+++ Data
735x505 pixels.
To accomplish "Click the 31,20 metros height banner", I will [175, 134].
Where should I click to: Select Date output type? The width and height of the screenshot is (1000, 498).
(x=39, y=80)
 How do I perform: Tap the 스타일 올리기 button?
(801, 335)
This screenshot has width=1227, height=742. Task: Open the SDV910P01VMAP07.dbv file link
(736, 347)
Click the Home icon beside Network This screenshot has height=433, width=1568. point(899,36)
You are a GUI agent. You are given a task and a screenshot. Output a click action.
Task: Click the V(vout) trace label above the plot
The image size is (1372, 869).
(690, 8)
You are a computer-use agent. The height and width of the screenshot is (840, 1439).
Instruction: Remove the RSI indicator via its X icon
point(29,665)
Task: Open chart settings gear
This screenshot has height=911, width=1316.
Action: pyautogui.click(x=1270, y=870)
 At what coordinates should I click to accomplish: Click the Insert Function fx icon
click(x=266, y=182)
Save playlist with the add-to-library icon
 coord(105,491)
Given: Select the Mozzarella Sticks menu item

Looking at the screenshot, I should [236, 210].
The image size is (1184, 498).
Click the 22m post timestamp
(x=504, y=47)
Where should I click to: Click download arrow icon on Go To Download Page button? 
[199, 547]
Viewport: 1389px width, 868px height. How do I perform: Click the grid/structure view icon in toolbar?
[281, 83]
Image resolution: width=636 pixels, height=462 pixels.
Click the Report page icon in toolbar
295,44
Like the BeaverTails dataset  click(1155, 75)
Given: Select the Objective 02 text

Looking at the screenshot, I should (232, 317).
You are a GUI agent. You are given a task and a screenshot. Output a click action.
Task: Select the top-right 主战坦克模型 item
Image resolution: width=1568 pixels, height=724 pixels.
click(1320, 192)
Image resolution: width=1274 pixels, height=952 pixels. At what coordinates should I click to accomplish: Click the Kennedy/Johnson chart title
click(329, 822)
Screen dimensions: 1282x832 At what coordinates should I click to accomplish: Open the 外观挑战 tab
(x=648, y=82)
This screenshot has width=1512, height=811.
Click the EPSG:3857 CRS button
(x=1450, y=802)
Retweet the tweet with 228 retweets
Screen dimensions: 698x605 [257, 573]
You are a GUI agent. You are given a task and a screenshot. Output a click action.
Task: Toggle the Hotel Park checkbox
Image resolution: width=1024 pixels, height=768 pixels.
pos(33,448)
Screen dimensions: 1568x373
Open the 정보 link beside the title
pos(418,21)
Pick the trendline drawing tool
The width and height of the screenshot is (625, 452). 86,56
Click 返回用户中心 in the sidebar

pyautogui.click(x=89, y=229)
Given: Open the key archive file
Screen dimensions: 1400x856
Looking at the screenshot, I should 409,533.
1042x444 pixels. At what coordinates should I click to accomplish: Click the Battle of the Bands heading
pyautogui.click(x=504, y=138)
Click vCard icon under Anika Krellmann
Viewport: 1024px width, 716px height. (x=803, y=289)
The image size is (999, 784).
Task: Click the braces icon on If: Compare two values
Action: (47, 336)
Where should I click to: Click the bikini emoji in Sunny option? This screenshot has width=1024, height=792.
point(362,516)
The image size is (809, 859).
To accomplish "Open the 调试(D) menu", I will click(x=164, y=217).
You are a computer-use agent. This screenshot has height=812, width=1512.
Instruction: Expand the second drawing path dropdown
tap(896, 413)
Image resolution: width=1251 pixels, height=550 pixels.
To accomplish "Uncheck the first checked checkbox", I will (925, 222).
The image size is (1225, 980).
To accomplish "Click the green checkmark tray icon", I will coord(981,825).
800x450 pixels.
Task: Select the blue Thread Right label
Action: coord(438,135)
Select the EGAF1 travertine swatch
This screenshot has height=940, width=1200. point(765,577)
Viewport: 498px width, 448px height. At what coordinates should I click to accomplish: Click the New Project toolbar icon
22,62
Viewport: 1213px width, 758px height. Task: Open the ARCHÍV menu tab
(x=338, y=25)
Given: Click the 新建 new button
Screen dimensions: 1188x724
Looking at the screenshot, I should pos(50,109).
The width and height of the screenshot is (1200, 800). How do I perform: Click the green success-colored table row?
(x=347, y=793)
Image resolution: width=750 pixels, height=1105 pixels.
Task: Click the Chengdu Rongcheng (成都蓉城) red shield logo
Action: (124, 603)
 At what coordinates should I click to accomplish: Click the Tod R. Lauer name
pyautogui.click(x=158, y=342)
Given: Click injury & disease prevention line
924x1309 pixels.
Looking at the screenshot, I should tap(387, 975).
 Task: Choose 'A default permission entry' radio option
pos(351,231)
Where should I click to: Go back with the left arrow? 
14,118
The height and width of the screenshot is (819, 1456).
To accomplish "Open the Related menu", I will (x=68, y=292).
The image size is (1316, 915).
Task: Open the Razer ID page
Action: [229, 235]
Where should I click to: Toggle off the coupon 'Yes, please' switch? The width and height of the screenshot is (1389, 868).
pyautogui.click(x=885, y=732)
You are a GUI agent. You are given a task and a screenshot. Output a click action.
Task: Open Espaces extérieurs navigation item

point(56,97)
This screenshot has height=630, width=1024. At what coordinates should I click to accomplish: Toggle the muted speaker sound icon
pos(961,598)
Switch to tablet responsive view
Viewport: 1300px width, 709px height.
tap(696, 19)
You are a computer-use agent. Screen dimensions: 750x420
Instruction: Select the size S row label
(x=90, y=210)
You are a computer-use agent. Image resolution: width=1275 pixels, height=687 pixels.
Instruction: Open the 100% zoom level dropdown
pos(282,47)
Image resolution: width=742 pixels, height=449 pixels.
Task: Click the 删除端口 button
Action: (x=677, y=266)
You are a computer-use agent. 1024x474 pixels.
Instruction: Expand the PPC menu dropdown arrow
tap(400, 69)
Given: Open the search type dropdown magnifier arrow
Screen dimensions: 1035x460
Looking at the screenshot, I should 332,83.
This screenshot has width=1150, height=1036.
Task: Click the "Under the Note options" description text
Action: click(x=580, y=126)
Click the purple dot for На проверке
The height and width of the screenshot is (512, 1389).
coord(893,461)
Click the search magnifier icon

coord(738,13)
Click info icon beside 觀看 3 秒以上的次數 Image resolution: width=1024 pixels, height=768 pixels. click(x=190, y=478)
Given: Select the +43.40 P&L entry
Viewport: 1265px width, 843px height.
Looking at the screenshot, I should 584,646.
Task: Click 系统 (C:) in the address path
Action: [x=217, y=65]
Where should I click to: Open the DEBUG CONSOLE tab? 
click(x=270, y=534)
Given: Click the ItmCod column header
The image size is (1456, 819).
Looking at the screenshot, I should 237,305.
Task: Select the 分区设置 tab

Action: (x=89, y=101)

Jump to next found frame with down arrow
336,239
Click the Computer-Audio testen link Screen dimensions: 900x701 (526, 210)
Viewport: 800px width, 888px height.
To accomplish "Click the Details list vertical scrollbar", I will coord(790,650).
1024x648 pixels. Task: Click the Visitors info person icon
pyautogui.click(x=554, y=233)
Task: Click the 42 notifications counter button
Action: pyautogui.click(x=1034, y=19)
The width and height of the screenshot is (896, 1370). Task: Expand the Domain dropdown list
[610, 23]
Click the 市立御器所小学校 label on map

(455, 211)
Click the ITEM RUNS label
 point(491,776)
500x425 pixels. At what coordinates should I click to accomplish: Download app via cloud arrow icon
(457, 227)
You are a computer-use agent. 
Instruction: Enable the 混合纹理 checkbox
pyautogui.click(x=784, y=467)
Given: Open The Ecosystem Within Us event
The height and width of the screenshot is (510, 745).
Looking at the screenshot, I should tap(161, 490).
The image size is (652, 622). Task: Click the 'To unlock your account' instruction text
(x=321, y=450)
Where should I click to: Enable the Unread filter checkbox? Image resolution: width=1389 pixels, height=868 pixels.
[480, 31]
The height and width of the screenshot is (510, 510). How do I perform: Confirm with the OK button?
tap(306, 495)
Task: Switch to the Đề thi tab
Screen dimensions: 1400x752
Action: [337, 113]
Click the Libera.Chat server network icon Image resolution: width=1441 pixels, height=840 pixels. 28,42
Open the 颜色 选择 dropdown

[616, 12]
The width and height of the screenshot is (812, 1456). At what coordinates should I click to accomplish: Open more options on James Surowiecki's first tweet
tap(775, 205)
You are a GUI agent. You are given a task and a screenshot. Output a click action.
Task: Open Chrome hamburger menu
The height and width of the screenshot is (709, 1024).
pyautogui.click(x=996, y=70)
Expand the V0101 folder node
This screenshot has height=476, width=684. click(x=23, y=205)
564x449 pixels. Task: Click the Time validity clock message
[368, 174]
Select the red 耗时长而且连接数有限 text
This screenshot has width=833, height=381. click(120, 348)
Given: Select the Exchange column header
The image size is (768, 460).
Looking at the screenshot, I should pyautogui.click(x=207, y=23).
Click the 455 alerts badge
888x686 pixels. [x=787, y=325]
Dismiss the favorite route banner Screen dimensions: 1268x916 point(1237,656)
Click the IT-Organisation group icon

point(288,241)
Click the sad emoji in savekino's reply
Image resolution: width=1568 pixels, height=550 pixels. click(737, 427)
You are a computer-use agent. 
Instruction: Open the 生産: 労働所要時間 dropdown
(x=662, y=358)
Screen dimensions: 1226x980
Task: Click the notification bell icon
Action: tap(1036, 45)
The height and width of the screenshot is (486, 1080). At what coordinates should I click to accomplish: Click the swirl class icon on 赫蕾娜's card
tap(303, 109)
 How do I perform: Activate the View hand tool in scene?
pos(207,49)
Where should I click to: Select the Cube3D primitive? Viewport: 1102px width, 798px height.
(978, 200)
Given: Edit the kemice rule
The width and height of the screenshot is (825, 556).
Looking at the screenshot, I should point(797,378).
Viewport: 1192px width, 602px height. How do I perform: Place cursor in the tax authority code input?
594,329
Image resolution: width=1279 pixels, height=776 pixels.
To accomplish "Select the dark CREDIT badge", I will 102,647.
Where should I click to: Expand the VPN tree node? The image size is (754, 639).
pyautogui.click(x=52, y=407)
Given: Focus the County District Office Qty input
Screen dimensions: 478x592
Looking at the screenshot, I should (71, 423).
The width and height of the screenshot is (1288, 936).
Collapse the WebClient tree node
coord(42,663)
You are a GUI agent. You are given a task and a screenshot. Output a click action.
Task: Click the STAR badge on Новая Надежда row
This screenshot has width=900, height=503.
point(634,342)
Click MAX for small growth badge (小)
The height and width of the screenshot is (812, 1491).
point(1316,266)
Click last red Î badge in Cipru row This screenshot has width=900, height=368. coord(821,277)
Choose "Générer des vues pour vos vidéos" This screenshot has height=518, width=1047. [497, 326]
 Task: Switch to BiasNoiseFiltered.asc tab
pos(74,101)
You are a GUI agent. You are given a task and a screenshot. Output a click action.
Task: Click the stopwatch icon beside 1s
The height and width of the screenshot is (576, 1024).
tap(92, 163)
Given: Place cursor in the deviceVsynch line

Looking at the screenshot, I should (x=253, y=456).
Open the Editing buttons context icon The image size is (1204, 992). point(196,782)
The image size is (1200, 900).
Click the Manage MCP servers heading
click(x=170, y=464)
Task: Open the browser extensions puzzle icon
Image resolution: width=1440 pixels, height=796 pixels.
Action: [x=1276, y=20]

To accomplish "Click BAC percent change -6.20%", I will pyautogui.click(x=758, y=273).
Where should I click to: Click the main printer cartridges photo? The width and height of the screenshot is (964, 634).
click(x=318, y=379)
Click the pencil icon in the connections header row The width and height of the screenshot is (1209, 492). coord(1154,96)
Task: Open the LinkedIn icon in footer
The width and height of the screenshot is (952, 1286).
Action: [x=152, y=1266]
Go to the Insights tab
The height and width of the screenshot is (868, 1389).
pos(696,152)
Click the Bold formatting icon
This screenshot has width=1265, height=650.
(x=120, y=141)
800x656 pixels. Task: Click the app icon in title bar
++++++
▸ **Task description**
Where a line of the data contains "column", copy that line.

▸ **Expected answer**
Given: Click the ItmCod column header
Given: Select the Exchange column header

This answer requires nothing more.